Your goal |
Return the lines below that contain the word "computer".

:: Data excerpts ::

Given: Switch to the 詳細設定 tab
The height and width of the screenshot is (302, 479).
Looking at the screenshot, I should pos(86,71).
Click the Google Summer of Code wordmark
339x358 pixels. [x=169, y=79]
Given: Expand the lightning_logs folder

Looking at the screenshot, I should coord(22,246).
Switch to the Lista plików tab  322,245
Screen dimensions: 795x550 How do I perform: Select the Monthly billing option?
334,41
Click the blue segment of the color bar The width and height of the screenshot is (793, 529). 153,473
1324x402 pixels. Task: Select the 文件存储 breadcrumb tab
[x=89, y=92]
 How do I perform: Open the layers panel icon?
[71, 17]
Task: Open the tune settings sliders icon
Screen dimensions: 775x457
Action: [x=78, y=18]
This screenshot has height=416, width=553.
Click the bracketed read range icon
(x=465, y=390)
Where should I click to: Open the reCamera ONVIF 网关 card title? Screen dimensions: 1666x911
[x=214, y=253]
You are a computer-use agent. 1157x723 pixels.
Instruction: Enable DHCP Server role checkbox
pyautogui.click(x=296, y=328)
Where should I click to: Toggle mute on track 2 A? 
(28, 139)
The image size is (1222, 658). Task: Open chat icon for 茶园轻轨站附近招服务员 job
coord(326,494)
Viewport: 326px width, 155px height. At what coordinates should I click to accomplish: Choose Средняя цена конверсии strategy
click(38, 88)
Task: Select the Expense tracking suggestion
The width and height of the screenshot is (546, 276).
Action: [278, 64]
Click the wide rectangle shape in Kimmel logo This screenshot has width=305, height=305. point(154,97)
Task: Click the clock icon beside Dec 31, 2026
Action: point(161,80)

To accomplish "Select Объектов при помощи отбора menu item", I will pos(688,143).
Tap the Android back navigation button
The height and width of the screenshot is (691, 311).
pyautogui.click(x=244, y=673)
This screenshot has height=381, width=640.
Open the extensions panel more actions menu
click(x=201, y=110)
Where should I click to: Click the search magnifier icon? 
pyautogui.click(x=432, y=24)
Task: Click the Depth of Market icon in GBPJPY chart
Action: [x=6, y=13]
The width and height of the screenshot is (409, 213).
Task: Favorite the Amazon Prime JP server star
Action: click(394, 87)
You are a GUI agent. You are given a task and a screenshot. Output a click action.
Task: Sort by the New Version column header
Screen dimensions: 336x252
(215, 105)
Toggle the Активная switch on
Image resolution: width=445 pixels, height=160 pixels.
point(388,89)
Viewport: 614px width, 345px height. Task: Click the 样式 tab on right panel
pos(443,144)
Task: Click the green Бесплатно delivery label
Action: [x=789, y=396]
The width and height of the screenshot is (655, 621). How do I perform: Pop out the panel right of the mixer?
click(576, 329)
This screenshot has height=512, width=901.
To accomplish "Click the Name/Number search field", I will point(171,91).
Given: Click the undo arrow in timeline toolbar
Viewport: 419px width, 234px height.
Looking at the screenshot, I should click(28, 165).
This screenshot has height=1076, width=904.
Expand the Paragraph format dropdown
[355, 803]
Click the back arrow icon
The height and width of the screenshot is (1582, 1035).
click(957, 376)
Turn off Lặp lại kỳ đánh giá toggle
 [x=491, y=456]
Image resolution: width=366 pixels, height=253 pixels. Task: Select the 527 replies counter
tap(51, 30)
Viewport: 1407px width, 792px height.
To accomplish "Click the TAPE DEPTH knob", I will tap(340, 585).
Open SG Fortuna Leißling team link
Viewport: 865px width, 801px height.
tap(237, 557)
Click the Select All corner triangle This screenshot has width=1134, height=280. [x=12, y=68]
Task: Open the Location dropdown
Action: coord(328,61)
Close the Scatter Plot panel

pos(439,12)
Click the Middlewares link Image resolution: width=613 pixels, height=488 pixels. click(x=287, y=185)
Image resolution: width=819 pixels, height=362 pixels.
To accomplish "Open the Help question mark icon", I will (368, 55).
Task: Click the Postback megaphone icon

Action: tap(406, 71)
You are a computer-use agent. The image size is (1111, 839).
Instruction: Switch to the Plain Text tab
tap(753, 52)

:::

Task result |
You are a computer-use agent. 1157x723 pixels.
You are a computer-use agent. The image size is (1111, 839).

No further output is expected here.